Multithreading over multiple CPU

Is the @threads macro available for multithreading over multiple CPU, or does it only work for setups with one CPU?

It’s unclear what you’re asking. Do you want to distribute your work across multiple CPUs or processes? Multithreading (ability to spawn multiple tasks within a single process on a single machine) is distinct from distributed computing (ability to have multiple processes communicating with each other, running on one or more machines) and they use distinct tools.

I’m looking at a single machine which has 2 CPUs with both CPU having multiple cores, so I don’t know whether it is possible to use multithreading in this case.

You can have a single Julia process with as many threads as you want, but generally not more than the logical threads supported by your system, more often closer to the number of physical cores you have. @threads will distribute your workload across those threads.

It’s an implementation detail, but when 2+ CPU, they share same memory space (“NUMA”), and I believe the sum of the number of cores is reported, and that’s what Julia looks at and exploits, as it should.

When you have two or more CPUs “in the same machine” but the memory space isn’t shared it’s called a cluster and then it’s just impossible to share threads across so you use Distributed, and different “computers” in the cluster have their own address space/process each. The sum of the computers is then a cluster, but each computer has its own core count.

I am interested in learning more on this topic as well. If I buy a dual-CPU high-end computer, does it really appear to Julia (or other programs) as a single machine? I always steered clear because I thought that it would not, and I would run into this distributed fiasco, when really I just want a single powerful computer.

I suggest reading up on the first touch policy and NUMA domains.
It will appear and work like one machine, but you’ll need to be much more careful to get good performance.

1 Like

I recall dual first from Pentim Pro days, i.e. two CPUs separate on the motherboard. Is there any reason to do that now? You can get one or two dies now in the same chip. I’m not sure, but those might look like two CPUs to the computer. If that’s what you mean i.e. a multi-chip module, then it meant in the past that both chips inside have separate cache (but shared memory, while cache traffic between slows down), now you would have one shared L3 in the chip to bridge those two CPUs, I think. I very much doubt it should worry you that it looks to the OS as two CPUs, but I think it would very likely be overkill for most people to have more than on CPU.

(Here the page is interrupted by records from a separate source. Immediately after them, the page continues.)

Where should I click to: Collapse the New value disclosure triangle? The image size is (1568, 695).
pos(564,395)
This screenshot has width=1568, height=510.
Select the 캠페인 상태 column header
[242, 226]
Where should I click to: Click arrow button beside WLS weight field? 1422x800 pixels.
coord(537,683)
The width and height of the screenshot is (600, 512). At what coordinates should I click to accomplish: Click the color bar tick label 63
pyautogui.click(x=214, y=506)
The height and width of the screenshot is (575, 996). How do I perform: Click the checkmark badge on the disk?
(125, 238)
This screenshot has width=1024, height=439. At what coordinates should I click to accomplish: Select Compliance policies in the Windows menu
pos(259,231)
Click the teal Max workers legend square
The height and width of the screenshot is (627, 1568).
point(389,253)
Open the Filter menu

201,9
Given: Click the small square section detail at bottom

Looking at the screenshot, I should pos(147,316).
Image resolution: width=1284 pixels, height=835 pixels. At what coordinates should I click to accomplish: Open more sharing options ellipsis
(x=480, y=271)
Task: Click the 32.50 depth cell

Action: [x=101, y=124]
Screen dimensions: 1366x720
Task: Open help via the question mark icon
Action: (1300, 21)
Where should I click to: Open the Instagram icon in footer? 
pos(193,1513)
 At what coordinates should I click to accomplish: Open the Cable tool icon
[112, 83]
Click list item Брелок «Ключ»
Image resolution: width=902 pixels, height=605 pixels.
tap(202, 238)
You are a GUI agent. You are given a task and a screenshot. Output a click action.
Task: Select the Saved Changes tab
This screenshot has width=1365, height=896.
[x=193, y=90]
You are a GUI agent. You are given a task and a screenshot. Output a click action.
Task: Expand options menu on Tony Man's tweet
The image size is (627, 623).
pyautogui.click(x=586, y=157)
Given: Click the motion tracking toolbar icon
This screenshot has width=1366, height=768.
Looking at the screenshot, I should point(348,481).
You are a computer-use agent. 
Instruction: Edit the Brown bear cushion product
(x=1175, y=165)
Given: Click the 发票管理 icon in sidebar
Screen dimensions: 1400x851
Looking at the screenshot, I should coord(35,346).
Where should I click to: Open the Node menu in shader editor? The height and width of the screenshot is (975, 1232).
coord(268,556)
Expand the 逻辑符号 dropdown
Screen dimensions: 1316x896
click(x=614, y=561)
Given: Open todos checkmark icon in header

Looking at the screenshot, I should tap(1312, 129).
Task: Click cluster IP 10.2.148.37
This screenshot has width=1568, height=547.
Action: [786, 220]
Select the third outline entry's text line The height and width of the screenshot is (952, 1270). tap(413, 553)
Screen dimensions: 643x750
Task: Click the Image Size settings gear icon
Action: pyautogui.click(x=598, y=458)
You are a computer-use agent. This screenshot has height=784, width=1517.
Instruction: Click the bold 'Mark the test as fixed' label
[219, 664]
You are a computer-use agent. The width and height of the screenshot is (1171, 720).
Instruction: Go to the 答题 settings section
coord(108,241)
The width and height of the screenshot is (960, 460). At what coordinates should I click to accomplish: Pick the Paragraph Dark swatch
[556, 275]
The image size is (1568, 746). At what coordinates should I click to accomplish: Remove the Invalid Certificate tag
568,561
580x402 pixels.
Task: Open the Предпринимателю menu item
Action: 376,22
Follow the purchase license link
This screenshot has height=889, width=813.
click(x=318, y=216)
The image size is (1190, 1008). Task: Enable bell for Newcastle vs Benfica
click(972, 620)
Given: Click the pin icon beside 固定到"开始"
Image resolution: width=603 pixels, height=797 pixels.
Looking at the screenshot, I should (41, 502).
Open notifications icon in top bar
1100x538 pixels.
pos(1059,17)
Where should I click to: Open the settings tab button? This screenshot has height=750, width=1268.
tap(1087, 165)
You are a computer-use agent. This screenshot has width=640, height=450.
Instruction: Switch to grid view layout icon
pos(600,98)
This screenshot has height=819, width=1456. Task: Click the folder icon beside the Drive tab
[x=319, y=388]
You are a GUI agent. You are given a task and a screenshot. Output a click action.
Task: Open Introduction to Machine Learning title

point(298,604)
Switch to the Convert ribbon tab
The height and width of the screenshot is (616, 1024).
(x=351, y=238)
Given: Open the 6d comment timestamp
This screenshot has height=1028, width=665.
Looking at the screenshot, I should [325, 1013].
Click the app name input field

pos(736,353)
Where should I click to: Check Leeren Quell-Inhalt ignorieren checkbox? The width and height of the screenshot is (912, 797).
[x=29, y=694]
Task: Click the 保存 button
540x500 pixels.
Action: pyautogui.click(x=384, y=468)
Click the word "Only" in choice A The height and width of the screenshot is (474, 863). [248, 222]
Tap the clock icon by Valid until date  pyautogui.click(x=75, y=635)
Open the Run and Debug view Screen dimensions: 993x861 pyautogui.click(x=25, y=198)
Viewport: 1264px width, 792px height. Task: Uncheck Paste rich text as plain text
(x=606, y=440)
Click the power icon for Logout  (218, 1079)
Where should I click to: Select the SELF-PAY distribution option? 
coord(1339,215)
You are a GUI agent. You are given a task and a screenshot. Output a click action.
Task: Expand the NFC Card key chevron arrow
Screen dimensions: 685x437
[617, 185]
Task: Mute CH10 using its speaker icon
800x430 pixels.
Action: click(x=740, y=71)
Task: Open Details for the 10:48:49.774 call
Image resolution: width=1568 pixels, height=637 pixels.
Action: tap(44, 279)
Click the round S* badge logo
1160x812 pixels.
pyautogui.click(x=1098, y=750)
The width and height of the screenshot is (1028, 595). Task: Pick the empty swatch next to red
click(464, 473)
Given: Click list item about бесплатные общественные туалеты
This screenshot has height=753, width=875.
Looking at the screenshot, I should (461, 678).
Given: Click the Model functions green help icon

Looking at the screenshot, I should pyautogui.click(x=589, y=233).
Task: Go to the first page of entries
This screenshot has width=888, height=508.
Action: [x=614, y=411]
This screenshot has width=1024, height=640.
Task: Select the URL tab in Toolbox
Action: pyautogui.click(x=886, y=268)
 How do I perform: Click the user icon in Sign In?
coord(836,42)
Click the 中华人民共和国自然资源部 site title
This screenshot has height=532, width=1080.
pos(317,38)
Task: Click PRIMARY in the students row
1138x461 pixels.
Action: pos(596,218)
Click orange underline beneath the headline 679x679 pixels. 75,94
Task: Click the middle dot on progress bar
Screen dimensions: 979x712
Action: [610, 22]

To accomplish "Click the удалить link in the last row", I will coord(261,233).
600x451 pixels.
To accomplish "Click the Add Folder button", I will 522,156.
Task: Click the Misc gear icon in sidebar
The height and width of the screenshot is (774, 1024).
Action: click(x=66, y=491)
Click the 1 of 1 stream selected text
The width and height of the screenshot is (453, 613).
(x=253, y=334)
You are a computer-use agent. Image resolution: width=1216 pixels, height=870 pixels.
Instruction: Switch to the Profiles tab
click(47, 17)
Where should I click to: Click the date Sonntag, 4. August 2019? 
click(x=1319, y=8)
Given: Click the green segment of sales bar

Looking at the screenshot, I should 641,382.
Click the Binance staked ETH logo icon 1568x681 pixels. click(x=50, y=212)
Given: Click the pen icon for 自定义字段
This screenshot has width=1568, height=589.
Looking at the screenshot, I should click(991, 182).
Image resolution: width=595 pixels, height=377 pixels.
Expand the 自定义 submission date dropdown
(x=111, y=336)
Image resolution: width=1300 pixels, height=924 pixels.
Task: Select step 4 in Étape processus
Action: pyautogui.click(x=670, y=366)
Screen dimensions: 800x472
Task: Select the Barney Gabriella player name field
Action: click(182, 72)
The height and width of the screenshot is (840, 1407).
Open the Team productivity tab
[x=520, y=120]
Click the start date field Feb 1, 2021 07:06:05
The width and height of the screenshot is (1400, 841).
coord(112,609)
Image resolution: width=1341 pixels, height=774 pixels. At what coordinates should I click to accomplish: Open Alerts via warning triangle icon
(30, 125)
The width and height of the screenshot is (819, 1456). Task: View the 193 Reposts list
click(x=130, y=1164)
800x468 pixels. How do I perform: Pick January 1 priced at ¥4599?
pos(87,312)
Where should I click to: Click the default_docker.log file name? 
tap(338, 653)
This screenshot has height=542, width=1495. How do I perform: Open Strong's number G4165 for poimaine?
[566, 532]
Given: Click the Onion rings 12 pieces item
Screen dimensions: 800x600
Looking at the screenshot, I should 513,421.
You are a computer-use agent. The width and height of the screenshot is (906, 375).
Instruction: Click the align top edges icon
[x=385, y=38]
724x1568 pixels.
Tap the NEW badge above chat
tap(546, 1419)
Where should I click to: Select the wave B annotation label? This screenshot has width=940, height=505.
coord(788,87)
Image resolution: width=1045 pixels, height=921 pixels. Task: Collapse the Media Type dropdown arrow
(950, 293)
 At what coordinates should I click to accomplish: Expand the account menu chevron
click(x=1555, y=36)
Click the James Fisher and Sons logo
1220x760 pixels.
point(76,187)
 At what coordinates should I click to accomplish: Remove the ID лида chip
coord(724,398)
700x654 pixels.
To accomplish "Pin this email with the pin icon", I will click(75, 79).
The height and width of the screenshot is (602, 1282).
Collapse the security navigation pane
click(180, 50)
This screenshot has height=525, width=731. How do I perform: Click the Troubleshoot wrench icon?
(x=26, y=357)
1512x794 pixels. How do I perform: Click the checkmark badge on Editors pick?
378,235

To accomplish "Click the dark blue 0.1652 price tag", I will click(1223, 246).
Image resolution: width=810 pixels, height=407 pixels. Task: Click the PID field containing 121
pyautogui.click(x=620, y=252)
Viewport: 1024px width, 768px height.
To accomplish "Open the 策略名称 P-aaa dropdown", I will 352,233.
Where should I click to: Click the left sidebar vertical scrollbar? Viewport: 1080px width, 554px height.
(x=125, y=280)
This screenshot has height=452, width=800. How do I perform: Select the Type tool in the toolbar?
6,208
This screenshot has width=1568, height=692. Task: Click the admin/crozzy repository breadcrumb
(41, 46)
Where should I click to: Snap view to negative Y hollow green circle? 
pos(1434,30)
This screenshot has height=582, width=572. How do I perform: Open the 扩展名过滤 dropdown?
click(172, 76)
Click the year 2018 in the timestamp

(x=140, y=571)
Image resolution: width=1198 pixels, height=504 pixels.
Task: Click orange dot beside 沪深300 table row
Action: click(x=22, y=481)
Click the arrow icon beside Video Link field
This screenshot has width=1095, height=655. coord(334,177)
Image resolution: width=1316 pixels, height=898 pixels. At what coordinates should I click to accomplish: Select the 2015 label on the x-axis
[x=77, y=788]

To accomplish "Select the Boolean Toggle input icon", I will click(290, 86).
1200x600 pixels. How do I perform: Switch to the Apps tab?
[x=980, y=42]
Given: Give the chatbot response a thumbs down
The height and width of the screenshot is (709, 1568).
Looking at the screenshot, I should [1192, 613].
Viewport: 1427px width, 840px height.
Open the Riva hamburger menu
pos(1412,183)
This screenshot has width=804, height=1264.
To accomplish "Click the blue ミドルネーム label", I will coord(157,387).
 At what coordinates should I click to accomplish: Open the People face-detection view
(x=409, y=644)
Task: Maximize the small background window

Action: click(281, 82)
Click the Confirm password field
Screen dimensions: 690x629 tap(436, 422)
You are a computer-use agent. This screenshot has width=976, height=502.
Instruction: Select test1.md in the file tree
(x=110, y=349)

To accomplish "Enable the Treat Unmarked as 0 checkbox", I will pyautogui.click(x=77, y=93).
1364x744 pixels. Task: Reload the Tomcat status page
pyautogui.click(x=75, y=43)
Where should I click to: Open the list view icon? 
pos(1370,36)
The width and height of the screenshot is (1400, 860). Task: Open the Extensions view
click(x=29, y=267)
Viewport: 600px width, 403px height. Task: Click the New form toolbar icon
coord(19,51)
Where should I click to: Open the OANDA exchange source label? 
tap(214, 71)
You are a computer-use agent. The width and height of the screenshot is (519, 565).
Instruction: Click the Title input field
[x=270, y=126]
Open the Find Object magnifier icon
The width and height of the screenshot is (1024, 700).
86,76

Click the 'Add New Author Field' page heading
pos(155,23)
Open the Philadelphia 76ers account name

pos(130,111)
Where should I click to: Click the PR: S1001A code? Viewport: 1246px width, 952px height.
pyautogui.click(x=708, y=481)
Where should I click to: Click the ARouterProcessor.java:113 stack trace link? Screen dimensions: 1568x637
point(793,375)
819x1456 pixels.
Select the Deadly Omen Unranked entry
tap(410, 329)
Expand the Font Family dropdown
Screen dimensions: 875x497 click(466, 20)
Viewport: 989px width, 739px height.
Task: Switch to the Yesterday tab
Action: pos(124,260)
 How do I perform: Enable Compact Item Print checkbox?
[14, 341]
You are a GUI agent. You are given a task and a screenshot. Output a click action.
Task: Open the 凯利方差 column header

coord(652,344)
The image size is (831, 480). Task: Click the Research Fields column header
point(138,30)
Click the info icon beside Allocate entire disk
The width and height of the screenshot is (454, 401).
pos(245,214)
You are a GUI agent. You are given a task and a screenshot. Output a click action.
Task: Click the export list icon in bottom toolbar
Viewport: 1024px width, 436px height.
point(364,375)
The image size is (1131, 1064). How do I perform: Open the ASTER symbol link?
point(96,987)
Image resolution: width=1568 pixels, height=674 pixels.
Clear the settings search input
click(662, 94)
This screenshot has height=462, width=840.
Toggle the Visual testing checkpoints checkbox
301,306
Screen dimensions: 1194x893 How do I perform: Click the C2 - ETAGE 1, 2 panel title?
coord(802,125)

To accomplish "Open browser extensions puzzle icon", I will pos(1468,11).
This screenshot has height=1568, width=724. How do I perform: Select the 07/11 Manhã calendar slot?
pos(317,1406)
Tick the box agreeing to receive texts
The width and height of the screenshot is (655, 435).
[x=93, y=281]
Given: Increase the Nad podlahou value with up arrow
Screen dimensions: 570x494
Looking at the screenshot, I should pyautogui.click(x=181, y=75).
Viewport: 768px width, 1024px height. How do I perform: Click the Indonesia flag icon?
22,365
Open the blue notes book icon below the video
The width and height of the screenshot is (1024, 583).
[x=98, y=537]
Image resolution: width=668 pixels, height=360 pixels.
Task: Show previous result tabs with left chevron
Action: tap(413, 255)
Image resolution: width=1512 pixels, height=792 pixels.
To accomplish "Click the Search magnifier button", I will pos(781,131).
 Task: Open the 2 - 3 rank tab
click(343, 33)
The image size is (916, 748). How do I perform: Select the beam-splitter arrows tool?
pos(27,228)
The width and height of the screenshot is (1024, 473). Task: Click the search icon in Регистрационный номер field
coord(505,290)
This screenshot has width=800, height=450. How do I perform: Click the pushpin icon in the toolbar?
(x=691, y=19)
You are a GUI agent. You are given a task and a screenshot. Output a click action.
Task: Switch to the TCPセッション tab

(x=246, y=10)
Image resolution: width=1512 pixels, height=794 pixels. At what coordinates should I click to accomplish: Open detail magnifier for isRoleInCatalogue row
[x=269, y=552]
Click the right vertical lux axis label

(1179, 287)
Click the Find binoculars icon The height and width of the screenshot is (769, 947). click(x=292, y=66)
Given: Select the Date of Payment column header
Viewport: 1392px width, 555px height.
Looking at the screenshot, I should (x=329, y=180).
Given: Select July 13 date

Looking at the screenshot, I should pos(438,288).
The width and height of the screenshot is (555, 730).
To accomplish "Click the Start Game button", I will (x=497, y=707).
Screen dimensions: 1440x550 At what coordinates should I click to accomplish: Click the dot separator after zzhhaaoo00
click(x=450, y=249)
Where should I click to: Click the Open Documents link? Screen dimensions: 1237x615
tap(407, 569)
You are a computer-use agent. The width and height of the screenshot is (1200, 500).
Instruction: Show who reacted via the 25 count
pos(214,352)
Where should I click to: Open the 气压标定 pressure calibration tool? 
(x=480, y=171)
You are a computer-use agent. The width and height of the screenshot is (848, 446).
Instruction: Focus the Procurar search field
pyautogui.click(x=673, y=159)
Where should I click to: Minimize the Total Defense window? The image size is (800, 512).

Having a motherboard that comes with a 2 CPU socket gives you a slight edge when it comes to more cores and performance. Before we dig in and review

Are you looking for throughput performance (as in web server), or for a single app? As Elrod mentioned, it’s hard to get performance (out of one app), but with tuning the gain might be more than “a slight edge”. I think he means HPC style, not throughput style performance.

I’m not sure, the reason for these dual-CPU might be to get two cheaper CPUs, combined cost, i.e. for throughput. You might want to max out both CPUs, or not. I’m not sure why people do this, and doubt e.g. helps in games.

1 Like

This still exists for servers. Dual CPU servers are getting less common now that single CPUs get up to 64 cores, but dual CPUs are still pretty common (either for going to 128 cores or for the extra PCIE lanes).